- Verilen Metin:
-*-

O'nu 5-10 dakika izlemek bana asla yetmiyordu. İzlediğim maçlar o kadar da zevk vermiyordu bana. Emre'yle, Alex'le yetiniyorduk keyiflenmek için. Çok şükür bugün ilk 11'de Özer çıktı sahaya ve görsel şölen yaşattı. Maç boyunca gerçek bir forvet arkası oyunkurucu özelliğinde her işi yaptı. Topu aldı, doğru yerlere servis yaptı, oyunu şekillendirdi. Zaman zaman abartmadan müthiş şık, o çok bahsettiğimiz ince bilekleriyle çalımlar attı, rakibi ipe dizdi. Kaleyi de yokladı 2 kez. Burda ikisi de köşelereydi ve en önemlisi de biri sağ diğeri de sol ayaklaydı bu şutların. Emre'nin pasına koşuşu vardı ya, aslında Emre'nin pasına koşmadı. Önceden içeriye hareketlendi ve Emre'ye pası attırdı o koşusuyla. Bir de arapası bıraktı ki enfesler enfesiydi. Kendi ekseninde dönerek plaseyi Carlos'a öyle kıvamında bıraktı ki tek pasla Kazım golle tanışmış oldu. Harika bir futbol, büyük keyif.

Golü attıktan sonra tipik bir şekilde Fenerbahçe geriye çekildi ve kontrollü oyuna geçti topyekün. Ama ciddi de baskı oldu 60-65. dakikalar arasında. Bu baskıyı bitiren ise sahanın mükemmeli Özer'di. Topu aldı ve önce 2 şık çalım attı. Ardından bi pas attı ve topu aldı. Topu alır almaz sırtı dönükken rakibe, faul aldı. Defans orta sahaya kadar çıkıp faulü de Volkan kullanırken takım baskıyı kırmış oldu.

-*-

- Verilen Görev A:
Kayıtların ilk satırından başla, "Action: 980,412" ifadesinin geçtiği satırda dur. Bu iki uç satır dahil, aradaki bütün satırları hiç değiştirmeden geri ver.

- Öğe konum kayıtları:

-*-

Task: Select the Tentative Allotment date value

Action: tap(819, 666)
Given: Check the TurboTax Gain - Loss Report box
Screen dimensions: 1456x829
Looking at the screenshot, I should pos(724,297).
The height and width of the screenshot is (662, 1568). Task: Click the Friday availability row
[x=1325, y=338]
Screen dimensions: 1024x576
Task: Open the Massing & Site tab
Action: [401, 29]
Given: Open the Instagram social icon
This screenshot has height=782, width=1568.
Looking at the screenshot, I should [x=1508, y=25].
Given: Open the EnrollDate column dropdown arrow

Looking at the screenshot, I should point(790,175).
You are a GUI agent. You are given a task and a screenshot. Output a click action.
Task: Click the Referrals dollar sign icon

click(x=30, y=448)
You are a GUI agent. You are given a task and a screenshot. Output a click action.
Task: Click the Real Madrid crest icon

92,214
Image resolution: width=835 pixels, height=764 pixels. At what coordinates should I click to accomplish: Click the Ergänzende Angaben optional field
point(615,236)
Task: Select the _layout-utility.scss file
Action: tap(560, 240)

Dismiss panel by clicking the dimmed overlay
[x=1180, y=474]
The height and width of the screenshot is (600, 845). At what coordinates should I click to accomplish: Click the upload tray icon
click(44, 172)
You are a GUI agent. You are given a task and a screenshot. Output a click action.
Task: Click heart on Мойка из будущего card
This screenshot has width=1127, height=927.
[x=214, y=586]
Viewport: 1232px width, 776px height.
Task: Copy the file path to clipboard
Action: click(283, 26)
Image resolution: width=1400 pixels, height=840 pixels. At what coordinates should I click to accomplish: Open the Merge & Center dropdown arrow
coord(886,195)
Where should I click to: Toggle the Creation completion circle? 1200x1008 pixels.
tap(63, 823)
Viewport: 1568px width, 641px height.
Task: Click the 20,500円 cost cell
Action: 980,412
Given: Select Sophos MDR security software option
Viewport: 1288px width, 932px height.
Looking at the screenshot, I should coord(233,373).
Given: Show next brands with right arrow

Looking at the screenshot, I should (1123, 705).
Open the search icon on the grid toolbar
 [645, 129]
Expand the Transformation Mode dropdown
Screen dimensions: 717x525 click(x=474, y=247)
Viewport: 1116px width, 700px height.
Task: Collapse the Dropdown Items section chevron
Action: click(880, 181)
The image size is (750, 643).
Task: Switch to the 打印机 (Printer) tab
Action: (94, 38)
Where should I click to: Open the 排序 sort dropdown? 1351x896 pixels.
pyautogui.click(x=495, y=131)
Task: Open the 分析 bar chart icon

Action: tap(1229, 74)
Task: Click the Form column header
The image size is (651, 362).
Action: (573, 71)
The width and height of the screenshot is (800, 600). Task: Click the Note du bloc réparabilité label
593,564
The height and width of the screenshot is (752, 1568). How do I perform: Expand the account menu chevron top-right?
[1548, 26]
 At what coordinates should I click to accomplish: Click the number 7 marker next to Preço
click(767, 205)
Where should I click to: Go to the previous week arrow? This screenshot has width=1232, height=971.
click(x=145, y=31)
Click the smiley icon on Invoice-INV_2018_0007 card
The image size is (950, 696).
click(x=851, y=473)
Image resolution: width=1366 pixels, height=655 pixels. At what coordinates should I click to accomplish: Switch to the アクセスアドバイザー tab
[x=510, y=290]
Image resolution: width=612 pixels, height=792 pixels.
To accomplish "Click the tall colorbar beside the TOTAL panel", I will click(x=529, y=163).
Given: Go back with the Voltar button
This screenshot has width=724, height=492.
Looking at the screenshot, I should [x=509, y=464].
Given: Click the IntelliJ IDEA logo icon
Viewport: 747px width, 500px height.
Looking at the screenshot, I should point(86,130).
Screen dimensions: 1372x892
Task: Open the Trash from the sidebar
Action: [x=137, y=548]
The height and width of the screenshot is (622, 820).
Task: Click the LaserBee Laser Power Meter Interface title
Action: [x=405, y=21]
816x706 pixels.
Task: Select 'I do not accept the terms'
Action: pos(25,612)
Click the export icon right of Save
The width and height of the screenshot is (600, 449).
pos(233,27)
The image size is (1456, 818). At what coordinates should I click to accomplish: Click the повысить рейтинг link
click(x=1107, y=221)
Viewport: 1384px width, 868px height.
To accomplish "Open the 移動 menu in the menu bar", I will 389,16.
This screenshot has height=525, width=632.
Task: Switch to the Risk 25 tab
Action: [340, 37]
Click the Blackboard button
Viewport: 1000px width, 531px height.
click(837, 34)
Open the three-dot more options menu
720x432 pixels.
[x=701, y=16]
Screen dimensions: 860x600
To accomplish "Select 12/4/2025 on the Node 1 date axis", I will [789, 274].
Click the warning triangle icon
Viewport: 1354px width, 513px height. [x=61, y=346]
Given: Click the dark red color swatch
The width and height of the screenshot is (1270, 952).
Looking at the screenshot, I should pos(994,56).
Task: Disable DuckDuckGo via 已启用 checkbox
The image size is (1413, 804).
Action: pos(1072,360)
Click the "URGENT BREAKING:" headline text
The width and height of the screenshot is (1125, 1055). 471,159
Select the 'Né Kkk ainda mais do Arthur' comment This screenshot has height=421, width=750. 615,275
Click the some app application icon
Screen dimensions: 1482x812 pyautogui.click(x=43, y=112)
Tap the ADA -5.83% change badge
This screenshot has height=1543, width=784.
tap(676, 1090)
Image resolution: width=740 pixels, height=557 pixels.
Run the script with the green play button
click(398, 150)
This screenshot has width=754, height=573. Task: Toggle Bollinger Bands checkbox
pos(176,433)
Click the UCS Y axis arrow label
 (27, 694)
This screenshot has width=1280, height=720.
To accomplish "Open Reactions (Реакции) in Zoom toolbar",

-*-

- Verilen Görev B:
Şu ifadelerin futbol yazısıyla uyuşup uyuşmadığını belirt: (i) Özer kaleyi iki kez yokladı. (ii) Özer'in şutlarının ikisi de sağ ayakla atıldı. (iii) Ciddi baskı 60-65. dakikalar arasında oldu. Her biri için evet ya da hayır de ve buna karar veren sözleri yazıdan birebir alıntıla.

- Doğru Yanıt A:
Task: Select the Tentative Allotment date value

Action: tap(819, 666)
Given: Check the TurboTax Gain - Loss Report box
Screen dimensions: 1456x829
Looking at the screenshot, I should pos(724,297).
The height and width of the screenshot is (662, 1568). Task: Click the Friday availability row
[x=1325, y=338]
Screen dimensions: 1024x576
Task: Open the Massing & Site tab
Action: [401, 29]
Given: Open the Instagram social icon
This screenshot has height=782, width=1568.
Looking at the screenshot, I should [x=1508, y=25].
Given: Open the EnrollDate column dropdown arrow

Looking at the screenshot, I should point(790,175).
You are a GUI agent. You are given a task and a screenshot. Output a click action.
Task: Click the Referrals dollar sign icon

click(x=30, y=448)
You are a GUI agent. You are given a task and a screenshot. Output a click action.
Task: Click the Real Madrid crest icon

92,214
Image resolution: width=835 pixels, height=764 pixels. At what coordinates should I click to accomplish: Click the Ergänzende Angaben optional field
point(615,236)
Task: Select the _layout-utility.scss file
Action: tap(560, 240)

Dismiss panel by clicking the dimmed overlay
[x=1180, y=474]
The height and width of the screenshot is (600, 845). At what coordinates should I click to accomplish: Click the upload tray icon
click(44, 172)
You are a GUI agent. You are given a task and a screenshot. Output a click action.
Task: Click heart on Мойка из будущего card
This screenshot has width=1127, height=927.
[x=214, y=586]
Viewport: 1232px width, 776px height.
Task: Copy the file path to clipboard
Action: click(283, 26)
Image resolution: width=1400 pixels, height=840 pixels. At what coordinates should I click to accomplish: Open the Merge & Center dropdown arrow
coord(886,195)
Where should I click to: Toggle the Creation completion circle? 1200x1008 pixels.
tap(63, 823)
Viewport: 1568px width, 641px height.
Task: Click the 20,500円 cost cell
Action: 980,412

- Doğru Yanıt B:
(i) Evet: "Kaleyi de yokladı 2 kez."
(ii) Hayır: "biri sağ diğeri de sol ayaklaydı bu şutların."
(iii) Evet: "Ama ciddi de baskı oldu 60-65. dakikalar arasında."